By Edwin Chen and Hans Nichols
Oct. 29 (Bloomberg) -- Barack Obama opened a new line of attack against John McCain's health-care proposals as the Republican escalated his attacks on his opponent's tax initiatives.
Obama said McCain is offering a ``radical'' plan to revamp the health-care system by proposing to tax employer-provided benefits and give people credits to purchase insurance. Obama cited a comment made by McCain's top economic adviser that younger workers would get ``way better'' coverage under their employer plans than with the tax credit.
``The truth is, John McCain's health-care plan is radical, it's unaffordable, and it's not the change we need right now,'' Obama told a crowd at James Madison University in Harrisonburg, Virginia.
McCain, dismissing polls showing him trailing his Democratic rival, stuck with his message that Obama would raise taxes on the middle class, saying at stops Pennsylvania and North Carolina that the Democratic presidential candidate favors ``redistributing wealth.''
McCain and Obama were in Pennsylvania as both candidates vie for the state's 21 electoral votes in the Nov. 4 election. The Republican candidate also stopped in North Carolina and was headed for Florida, while Obama traveled to Virginia. The four states combined have 76 of the 270 Electoral College votes needed to claim the White House.
Southern States
Obama is trying to solidify gains in the three southern states, which were won by Republican President George W. Bush in the last two elections. McCain is attempting to peel away Pennsylvania, which has voted for the Democratic candidate in the last four elections and where polls show Obama leading.
``It's going to come down to the wire here,'' McCain's running mate, Alaska Governor Sarah Palin, told a crowd at the Giant Center sports arena in Hershey, Pennsylvania.
Obama has leads in Florida and Ohio, two states won by Bush that McCain must win to capture the presidency. A Bloomberg/Los Angeles Times poll found Obama ahead of McCain 50 percent to 43 percent among likely voters in Florida and leading 49 percent to 40 percent in Ohio.

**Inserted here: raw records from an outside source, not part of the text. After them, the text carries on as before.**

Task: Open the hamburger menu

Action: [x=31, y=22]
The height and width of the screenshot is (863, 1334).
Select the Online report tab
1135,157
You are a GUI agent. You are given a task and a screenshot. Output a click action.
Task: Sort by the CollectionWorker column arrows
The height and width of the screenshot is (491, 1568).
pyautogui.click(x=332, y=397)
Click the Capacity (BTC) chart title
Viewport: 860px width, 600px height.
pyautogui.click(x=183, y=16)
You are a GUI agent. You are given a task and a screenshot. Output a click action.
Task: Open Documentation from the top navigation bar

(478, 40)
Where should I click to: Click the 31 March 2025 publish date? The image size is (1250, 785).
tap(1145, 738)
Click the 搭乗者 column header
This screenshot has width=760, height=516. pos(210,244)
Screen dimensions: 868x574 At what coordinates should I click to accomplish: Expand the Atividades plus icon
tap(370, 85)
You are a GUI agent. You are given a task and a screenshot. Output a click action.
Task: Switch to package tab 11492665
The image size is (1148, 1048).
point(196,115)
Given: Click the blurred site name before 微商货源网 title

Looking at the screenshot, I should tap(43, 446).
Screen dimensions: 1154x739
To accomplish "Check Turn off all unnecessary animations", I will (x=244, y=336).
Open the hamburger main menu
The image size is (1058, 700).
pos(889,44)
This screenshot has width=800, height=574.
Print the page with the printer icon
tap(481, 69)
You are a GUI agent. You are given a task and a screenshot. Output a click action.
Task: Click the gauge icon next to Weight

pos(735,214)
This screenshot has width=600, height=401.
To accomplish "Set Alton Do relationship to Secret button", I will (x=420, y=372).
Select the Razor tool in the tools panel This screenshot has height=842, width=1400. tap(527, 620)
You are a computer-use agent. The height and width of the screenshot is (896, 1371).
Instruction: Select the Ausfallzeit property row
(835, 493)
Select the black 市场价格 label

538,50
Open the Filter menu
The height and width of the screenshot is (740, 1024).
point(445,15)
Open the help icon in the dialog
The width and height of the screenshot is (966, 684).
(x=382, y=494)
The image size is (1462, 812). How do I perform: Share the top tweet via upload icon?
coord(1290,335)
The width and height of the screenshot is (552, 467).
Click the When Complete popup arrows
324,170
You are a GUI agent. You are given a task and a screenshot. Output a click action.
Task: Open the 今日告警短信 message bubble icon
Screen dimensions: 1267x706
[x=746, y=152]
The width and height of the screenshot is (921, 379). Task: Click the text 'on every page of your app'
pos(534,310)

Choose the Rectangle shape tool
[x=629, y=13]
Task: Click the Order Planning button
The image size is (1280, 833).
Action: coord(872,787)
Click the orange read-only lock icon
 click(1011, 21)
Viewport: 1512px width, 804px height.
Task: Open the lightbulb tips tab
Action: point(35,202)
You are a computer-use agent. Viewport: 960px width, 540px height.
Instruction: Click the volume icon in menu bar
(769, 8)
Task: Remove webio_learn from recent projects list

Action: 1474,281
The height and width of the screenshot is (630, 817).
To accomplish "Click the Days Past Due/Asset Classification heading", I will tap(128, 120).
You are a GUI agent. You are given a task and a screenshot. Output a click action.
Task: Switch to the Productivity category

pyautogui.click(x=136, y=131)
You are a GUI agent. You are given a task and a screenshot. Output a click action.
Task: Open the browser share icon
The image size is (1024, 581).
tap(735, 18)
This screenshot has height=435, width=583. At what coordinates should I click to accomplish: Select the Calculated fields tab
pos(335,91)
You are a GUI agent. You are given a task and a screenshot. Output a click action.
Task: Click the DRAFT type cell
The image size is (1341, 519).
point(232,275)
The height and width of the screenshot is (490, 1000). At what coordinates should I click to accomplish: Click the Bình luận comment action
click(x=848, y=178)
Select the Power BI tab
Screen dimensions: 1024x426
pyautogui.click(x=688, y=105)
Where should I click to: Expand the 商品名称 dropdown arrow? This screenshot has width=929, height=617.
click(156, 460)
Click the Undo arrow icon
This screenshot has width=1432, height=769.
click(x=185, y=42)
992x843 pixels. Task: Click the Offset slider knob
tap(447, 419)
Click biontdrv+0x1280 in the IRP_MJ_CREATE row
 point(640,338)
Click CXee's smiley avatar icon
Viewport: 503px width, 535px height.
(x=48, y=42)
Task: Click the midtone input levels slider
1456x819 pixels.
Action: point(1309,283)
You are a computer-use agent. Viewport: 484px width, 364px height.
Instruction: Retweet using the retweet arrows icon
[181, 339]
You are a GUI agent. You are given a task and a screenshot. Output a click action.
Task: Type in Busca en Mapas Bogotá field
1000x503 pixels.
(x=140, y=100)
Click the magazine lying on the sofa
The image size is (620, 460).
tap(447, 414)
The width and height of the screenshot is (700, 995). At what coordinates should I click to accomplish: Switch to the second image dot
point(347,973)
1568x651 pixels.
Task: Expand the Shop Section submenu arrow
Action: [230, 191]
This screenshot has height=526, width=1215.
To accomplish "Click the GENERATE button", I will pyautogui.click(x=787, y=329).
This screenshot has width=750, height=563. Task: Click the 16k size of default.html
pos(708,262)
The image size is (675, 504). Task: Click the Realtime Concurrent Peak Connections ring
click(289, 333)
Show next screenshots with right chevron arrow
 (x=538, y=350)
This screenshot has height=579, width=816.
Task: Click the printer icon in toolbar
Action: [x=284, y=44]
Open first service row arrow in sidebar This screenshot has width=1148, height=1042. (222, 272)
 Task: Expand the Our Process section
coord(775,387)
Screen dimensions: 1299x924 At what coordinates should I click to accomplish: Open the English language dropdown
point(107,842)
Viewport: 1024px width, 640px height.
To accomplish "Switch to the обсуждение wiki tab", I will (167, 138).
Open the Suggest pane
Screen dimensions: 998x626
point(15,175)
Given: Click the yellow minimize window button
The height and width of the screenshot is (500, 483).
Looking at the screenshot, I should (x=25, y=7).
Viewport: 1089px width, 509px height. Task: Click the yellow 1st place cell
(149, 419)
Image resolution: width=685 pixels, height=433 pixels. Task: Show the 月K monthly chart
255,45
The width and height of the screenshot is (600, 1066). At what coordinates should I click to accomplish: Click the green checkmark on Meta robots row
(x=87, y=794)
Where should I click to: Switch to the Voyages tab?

Intense interest in the election prompted Florida Governor Charlie Crist yesterday to order polling places to stay open four extra hours each day for the rest of the week. Florida, which is among the biggest prizes in the election with 27 electoral votes, is one of 31 states that allow some form of early voting.
Domestic Issues
Florida voters by more than 2-to-1 say a candidate's views on domestic issues such as health care and the economy are more important than positions on the war in Iraq and terrorism, according to the Bloomberg poll, taken from Oct. 25-27.
Obama focused on health care in Virginia. His plan would mandate that employers provide insurance or pay into a fund to subsidize care for low-income families, require that all children be covered and create a government-run plan as an option for individuals and small businesses.
McCain would allow insurers to sell policies across state lines, provide federal aid to state pools for people who can't get private coverage and provide everyone a tax credit -- $2,500 for individuals or $5,000 for families -- to buy coverage. He would require that workers pay income tax on health benefits provided by employers.
McCain adviser Douglas Holtz-Eakin said younger, healthier workers would have no reason to abandon their company-sponsored plans to take the tax credit, CNN reported.
Credit Versus Benefits
``Why would they leave?'' Holtz-Eakin said, according to CNN. ``What they are getting from their employer is way better than what they could get with the credit.''
Obama said Holtz-Eakin ``offered a stunning bit of straight talk -- an October surprise.''
Holtz-Eakin said in an e-mailed statement that Obama was quoting him out of context and ``continuing their scare tactics.''
McCain at each stop sought to portray Obama as wanting to take money from wealthier Americans for government programs.
``He is more interested in controlling wealth than in creating it, in redistributing money instead of spreading opportunity,'' the Arizona senator said. ``Senator Obama is running to be redistributionist-in-chief. I'm running to be commander-in-chief.''
Obama, a senator from Illinois, responded at his own rallies by asking audience members to raise their hands if they make less than $250,000 a year. He then promised that he would not raise their taxes and that only the wealthiest would see rates rise.
`Desperate'
``Now John McCain calls this socialism,'' he said in Harrisonburg. ``I don't think he's really serious about that, I think he's just desperate.''
As part of what he calls his ``closing argument'' to voters, Obama tonight is running a 30-minute ad during the start of prime network viewing time. It's set to run on the CBS Corp. network, General Electric Co.'s NBC News Corp.'s Fox at 8 p.m.
McCain has boosted his advertising this week in Pennsylvania, Ohio, Virginia, Florida, Missouri, Colorado and Georgia, though he still lags behind Obama, according to data compiled by Nielsen Co. McCain ran 1,350 commercials in those markets on Oct. 27, compared with 2,881 for Obama, Nielsen said.